Cement mortars are also used - then the setting time increases, since setting of some brands of cement occurs after 12 hours. In damp and particularly damp rooms, fastening with cement mortar gives the best results.

A promising method compared to others is gluing network elements to building bases with adhesives made of polymer materials. This method allows you to avoid hole-punching work and construction and installation guns.

When installing electrical wiring with wires of the APRV, PRV, APN, PPV, APPV brands, VRG, AVRG, NRG, ANRG cables with a conductor cross-section of up to 16 mm 2 and grounding strips, it is recommended to use BMK-5K adhesive. It includes 180 parts (by weight) of BMK-5 resin, 420 parts of acetone and 400 parts of kaolin.
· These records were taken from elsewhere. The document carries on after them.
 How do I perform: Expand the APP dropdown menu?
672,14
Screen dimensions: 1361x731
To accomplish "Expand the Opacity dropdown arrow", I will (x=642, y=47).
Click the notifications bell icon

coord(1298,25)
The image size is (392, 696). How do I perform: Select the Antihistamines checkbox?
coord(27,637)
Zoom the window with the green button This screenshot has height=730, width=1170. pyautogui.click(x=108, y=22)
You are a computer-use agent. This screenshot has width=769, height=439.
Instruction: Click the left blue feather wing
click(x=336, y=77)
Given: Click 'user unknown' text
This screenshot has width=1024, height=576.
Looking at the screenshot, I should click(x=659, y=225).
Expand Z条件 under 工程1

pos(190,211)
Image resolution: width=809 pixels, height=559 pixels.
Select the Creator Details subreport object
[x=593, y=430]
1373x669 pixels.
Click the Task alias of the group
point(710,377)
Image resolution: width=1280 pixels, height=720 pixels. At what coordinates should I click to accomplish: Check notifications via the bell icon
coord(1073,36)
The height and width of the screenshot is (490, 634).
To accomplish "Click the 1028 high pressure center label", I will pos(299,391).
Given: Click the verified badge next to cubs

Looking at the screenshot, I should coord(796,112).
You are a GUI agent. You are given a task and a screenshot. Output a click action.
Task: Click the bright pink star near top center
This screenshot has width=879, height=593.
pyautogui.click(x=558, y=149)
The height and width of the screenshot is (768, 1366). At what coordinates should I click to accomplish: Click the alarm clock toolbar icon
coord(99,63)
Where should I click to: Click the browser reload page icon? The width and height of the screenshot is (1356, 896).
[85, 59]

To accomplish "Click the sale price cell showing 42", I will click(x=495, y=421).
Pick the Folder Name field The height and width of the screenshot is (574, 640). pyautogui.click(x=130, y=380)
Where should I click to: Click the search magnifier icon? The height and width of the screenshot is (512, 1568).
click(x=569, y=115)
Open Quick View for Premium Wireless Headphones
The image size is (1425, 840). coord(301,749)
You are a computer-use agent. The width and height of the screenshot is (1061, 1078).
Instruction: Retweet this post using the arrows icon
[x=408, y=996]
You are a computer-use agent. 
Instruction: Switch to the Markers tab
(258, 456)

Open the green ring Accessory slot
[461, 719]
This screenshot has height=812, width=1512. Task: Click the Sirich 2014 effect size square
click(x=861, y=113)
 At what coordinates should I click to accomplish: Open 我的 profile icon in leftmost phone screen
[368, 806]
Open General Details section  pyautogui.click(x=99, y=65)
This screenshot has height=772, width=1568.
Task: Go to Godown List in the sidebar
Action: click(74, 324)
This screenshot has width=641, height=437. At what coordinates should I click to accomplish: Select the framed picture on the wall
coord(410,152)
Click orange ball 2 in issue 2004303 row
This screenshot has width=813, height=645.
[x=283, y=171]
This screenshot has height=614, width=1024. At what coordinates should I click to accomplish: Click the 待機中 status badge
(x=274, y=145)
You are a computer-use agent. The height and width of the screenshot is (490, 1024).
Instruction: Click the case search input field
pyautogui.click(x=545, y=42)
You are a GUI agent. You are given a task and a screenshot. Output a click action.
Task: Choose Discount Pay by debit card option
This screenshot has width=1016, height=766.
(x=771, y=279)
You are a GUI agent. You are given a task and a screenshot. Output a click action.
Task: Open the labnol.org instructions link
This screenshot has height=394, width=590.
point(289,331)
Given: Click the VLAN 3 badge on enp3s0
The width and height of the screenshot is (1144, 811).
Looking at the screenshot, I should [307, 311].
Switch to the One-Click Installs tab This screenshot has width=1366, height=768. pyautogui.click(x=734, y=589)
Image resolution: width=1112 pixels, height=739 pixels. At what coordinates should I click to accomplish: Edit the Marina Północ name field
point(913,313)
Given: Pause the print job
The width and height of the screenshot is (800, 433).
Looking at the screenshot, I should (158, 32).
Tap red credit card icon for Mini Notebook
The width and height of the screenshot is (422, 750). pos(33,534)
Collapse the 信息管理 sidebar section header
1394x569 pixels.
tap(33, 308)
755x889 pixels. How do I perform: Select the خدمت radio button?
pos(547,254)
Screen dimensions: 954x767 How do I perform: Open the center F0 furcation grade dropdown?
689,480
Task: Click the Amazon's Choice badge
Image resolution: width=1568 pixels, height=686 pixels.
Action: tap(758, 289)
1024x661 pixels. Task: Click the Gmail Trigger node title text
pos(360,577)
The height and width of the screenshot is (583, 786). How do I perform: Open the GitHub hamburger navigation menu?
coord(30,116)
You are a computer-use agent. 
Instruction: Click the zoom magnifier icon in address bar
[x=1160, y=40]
To attach fasteners, special adhesive KNE-2/60 (cumaranite electrotechnical) is also used. It has good adhesion ability to metal, concrete, brick, ceramic, wood, plastic (except polyethylene and fluoroplastic) substrates, has high impact strength, cold resistance and resistance to sudden temperature changes (from –20 to 20 °C). Surfaces must be cleaned of whitewash and paint. The glue is applied with a spatula to the surfaces to be glued so that the total adhesive layer is no more than 1 mm. After exposure (1–3 minutes), the surfaces are glued together.

Fastening with expansion dowels is widely used in electrical installation practice. The most common are plastic and steel dowels with an expansion nut. The industry produces plastic dowels of types U656UZ–U678UZ.

Electrical installation products used for fastening wires, pipes and cables

For fastening wires, pipes and cables to building foundations and structures, staples K142U2–K145U2 and K729U2–K.731U2 are used. They are used to fasten one wire or cable with a diameter of 27–48 mm for staples K142U2–K145U2 and with a diameter of 12–20 mm for staples K729U2–K731U2. Staples can have two or one legs.

Strips and buckles are used to secure wires and cables to building foundations. The strips are produced in lengths of 120 mm (type K404UHL2) and 180 mm (type K405UHL2).

Buckle strips are used to attach bundles of wires to various structures. They produce strip-buckles with a length of 110 mm (type K395UHL2), 90 mm (type K396UHL2), 70 mm (type K397UHL2), 50 mm (K398UHL2).

Instead, you can use strips of galvanized iron (tin can) or thin sheet aluminum. To secure wires and cables using such strips, their ends should be folded.

For fastening wires and cables with a cross-section of up to 6 mm 2, spring clips are used. They are used for open electrical wiring.

To fasten wires to building structures when installing open electrical wiring, pipe clamps are used.

Plastic or porcelain rollers are used to secure the wires of exposed internal wiring.

The wires are tied to the rollers with soft galvanized steel wire with a diameter of 0.6–0.8 mm. At the points of attachment to the rollers, the wire is wrapped with insulating tape.

In accordance with the markings, install fasteners - fittings for hanging ceiling lamps (Fig. 29).

Rice. 29. Mounting fixtures for ceiling lamps.